■ **ACTION ITEM**: Copy the rows starting at the line that contains "Find the location of a particular element. The width" and ending at the line that contains "x-tick-label: 2020 is", swapping "Image resolution" for "Screen resolution" and changing nothing else.

■ **LISTED RECORDS**:

+++++

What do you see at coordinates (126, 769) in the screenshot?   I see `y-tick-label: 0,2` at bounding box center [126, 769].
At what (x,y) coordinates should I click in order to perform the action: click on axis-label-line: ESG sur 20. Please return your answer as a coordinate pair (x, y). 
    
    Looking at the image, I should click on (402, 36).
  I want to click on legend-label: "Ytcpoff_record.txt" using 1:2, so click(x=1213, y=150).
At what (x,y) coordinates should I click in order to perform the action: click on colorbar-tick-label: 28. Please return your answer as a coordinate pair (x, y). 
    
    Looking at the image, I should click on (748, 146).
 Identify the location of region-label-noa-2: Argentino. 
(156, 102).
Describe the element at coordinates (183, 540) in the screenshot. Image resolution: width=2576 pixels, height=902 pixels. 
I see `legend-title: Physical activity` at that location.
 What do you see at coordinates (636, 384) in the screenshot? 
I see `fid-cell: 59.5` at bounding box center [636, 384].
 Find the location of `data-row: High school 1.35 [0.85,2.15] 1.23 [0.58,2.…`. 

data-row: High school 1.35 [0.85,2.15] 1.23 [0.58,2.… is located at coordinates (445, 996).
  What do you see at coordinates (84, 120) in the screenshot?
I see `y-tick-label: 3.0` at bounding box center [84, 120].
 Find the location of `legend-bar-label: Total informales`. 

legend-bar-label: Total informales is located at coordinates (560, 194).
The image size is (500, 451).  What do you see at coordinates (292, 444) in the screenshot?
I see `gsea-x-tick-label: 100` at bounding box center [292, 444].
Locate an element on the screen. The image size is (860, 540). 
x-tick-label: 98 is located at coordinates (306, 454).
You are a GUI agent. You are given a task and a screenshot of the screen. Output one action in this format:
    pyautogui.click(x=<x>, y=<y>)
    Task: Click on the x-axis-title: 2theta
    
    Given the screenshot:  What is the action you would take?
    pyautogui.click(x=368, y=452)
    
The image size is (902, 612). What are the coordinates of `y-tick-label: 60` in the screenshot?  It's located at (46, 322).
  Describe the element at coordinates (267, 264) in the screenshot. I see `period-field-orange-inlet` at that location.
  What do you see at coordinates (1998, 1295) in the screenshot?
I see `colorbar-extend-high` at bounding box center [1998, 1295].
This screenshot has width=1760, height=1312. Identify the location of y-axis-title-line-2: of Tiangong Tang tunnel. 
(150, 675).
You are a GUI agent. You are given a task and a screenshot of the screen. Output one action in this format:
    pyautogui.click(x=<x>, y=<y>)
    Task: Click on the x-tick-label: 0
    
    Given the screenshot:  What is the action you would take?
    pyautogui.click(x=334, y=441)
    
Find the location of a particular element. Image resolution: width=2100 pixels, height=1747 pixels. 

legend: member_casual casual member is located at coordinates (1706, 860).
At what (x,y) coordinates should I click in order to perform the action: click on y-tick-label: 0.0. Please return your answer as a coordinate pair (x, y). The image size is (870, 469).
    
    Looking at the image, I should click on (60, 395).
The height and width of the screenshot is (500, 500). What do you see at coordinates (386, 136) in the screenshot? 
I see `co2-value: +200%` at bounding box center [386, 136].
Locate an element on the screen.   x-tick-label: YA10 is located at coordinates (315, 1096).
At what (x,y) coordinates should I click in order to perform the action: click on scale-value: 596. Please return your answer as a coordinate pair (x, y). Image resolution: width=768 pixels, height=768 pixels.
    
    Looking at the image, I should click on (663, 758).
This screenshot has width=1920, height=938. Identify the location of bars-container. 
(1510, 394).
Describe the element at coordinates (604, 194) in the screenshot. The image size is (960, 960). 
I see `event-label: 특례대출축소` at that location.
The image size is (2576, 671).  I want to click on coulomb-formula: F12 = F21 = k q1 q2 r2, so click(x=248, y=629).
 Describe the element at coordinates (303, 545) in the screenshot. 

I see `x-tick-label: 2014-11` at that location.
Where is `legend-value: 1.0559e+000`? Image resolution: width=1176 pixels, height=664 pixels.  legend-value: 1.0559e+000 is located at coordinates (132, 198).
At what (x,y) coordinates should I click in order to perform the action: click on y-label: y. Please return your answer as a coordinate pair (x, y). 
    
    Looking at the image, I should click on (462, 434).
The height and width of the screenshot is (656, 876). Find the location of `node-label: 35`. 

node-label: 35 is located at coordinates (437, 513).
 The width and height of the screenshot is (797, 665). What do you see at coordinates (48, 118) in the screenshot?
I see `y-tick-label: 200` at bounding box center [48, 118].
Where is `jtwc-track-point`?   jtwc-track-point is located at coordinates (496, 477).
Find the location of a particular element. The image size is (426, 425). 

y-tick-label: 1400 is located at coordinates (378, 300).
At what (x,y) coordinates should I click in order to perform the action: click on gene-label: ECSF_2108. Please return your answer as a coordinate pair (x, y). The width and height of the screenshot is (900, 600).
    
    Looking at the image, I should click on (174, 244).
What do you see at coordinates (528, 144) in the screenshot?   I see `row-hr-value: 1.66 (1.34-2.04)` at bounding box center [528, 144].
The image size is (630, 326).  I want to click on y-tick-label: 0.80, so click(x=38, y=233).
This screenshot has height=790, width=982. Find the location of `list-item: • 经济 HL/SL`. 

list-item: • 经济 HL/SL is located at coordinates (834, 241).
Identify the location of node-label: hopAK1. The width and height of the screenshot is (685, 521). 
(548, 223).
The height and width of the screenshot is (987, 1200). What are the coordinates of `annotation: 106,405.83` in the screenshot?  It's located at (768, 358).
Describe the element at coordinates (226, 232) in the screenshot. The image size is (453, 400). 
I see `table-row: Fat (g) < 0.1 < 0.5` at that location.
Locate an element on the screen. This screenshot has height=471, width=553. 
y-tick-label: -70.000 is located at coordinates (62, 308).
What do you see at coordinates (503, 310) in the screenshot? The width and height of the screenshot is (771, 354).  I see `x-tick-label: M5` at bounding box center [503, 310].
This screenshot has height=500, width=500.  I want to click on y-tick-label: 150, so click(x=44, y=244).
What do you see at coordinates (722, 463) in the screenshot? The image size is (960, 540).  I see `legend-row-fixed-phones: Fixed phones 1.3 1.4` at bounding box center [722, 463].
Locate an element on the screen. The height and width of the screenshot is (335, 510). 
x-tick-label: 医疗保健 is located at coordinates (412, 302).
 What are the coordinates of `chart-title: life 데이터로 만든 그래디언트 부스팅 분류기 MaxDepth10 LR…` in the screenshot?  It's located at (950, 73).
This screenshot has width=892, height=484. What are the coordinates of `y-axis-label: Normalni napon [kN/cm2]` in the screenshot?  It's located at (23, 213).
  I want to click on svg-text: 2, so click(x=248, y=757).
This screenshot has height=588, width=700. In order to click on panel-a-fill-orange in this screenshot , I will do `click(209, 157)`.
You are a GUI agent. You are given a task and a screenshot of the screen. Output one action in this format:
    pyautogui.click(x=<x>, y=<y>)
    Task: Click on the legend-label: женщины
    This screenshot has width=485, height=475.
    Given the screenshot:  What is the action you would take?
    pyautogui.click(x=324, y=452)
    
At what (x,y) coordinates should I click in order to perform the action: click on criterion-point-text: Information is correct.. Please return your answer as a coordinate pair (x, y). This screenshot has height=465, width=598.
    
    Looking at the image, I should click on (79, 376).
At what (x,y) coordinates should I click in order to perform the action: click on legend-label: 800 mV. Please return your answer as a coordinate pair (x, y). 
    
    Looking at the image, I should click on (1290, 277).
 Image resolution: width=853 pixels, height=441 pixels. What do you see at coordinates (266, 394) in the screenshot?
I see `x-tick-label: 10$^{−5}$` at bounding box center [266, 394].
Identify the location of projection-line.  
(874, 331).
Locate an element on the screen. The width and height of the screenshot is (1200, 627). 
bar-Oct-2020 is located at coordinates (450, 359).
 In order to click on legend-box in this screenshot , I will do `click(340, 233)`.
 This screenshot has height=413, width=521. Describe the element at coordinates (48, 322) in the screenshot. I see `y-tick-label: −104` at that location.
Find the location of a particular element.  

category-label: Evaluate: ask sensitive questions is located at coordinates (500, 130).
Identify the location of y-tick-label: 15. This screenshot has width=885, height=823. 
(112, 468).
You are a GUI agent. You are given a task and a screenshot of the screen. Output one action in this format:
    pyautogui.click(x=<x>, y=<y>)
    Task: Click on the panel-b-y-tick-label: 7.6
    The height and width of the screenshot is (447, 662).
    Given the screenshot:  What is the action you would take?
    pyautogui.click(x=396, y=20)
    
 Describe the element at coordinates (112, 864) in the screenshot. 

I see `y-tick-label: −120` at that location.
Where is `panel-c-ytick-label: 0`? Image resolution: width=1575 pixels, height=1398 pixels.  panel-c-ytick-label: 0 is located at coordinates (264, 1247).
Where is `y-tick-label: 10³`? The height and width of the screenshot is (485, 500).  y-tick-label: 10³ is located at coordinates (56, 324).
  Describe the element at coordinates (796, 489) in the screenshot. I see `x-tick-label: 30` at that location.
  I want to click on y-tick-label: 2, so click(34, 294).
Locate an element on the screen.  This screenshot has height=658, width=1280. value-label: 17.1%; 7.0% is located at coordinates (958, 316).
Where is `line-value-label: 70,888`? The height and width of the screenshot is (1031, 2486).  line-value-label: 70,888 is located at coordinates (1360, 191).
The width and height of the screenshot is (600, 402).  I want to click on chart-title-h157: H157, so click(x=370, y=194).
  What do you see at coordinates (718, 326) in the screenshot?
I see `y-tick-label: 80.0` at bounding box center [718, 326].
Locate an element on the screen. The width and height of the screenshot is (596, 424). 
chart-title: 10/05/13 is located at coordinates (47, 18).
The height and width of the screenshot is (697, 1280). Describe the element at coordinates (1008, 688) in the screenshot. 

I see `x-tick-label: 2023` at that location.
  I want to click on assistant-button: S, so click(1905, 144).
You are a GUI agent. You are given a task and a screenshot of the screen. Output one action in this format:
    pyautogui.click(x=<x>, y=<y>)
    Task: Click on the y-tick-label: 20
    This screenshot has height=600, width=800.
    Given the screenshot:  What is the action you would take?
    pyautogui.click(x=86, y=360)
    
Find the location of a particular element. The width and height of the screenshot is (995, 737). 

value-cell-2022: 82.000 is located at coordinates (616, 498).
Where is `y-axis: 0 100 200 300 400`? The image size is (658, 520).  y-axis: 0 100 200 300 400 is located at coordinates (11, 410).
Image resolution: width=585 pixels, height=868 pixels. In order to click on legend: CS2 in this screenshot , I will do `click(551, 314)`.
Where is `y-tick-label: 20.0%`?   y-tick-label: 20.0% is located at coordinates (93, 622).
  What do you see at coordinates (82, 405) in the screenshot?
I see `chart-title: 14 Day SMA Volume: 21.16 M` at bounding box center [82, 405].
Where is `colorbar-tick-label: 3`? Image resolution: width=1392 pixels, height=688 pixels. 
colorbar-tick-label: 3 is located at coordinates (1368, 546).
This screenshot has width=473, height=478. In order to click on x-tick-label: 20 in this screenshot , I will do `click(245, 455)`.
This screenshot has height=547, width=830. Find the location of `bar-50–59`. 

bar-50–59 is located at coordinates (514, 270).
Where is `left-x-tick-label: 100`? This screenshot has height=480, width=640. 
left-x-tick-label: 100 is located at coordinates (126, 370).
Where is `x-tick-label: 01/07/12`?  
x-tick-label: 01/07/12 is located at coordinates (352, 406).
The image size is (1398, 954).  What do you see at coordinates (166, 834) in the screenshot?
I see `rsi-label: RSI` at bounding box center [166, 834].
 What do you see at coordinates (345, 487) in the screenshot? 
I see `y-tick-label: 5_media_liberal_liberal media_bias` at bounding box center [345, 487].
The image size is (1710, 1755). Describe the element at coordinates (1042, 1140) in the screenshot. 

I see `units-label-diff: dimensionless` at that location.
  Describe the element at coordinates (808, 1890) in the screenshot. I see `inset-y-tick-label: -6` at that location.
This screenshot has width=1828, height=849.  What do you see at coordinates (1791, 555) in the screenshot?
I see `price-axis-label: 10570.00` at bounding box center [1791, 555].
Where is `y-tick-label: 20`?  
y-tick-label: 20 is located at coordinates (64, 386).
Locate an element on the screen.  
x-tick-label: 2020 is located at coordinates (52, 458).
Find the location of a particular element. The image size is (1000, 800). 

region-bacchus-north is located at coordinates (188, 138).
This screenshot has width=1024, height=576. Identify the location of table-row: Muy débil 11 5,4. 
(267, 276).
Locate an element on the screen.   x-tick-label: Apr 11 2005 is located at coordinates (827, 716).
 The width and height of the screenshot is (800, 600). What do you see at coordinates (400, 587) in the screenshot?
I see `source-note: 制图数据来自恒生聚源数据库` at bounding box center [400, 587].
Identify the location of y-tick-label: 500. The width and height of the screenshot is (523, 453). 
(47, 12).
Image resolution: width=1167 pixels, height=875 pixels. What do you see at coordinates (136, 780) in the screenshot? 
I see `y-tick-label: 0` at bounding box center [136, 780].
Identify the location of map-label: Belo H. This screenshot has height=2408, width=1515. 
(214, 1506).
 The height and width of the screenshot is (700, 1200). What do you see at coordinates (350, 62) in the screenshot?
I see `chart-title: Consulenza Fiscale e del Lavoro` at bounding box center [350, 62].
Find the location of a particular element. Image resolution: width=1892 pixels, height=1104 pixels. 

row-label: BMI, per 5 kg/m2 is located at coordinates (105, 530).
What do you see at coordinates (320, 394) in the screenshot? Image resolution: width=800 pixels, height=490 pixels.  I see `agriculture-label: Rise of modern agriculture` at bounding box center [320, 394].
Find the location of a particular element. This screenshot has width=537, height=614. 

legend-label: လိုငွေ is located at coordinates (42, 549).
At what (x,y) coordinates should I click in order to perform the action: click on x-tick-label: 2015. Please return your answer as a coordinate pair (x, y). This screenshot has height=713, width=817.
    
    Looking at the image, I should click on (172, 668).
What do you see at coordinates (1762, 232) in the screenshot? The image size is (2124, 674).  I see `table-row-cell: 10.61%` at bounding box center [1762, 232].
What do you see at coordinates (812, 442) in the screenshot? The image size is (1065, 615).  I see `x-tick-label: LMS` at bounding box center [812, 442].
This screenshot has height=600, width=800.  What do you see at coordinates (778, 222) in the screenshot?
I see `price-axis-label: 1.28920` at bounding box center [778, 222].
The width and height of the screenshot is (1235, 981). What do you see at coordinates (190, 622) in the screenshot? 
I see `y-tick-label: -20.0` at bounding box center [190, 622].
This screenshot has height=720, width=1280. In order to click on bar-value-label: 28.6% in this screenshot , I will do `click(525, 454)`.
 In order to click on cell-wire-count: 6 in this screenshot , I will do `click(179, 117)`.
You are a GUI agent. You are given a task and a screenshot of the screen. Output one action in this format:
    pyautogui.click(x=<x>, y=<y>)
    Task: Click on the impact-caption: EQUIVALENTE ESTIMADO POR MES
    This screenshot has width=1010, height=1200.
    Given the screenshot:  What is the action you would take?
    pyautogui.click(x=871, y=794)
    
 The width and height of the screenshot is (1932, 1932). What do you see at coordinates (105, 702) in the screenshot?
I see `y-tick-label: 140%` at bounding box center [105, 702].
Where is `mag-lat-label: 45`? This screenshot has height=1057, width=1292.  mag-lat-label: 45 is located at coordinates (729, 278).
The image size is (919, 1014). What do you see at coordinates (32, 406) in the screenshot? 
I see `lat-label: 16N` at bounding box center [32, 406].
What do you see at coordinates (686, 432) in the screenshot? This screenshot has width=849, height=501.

+++++

■ **SOLVED PROBLEM**:
Find the location of a particular element. The width and height of the screenshot is (995, 737). 

value-cell-2022: 82.000 is located at coordinates (616, 498).
Where is `y-axis: 0 100 200 300 400`? The image size is (658, 520).  y-axis: 0 100 200 300 400 is located at coordinates (11, 410).
Screen resolution: width=585 pixels, height=868 pixels. In order to click on legend: CS2 in this screenshot , I will do `click(551, 314)`.
Where is `y-tick-label: 20.0%`?   y-tick-label: 20.0% is located at coordinates (93, 622).
  What do you see at coordinates (82, 405) in the screenshot?
I see `chart-title: 14 Day SMA Volume: 21.16 M` at bounding box center [82, 405].
Where is `colorbar-tick-label: 3`? Screen resolution: width=1392 pixels, height=688 pixels. 
colorbar-tick-label: 3 is located at coordinates (1368, 546).
This screenshot has width=473, height=478. In order to click on x-tick-label: 20 in this screenshot , I will do `click(245, 455)`.
This screenshot has height=547, width=830. Find the location of `bar-50–59`. 

bar-50–59 is located at coordinates (514, 270).
Where is `left-x-tick-label: 100`? This screenshot has height=480, width=640. 
left-x-tick-label: 100 is located at coordinates (126, 370).
Where is `x-tick-label: 01/07/12`?  
x-tick-label: 01/07/12 is located at coordinates (352, 406).
The image size is (1398, 954).  What do you see at coordinates (166, 834) in the screenshot?
I see `rsi-label: RSI` at bounding box center [166, 834].
 What do you see at coordinates (345, 487) in the screenshot? 
I see `y-tick-label: 5_media_liberal_liberal media_bias` at bounding box center [345, 487].
The image size is (1710, 1755). Describe the element at coordinates (1042, 1140) in the screenshot. 

I see `units-label-diff: dimensionless` at that location.
  Describe the element at coordinates (808, 1890) in the screenshot. I see `inset-y-tick-label: -6` at that location.
This screenshot has width=1828, height=849.  What do you see at coordinates (1791, 555) in the screenshot?
I see `price-axis-label: 10570.00` at bounding box center [1791, 555].
Where is `y-tick-label: 20`?  
y-tick-label: 20 is located at coordinates (64, 386).
Locate an element on the screen.  
x-tick-label: 2020 is located at coordinates (52, 458).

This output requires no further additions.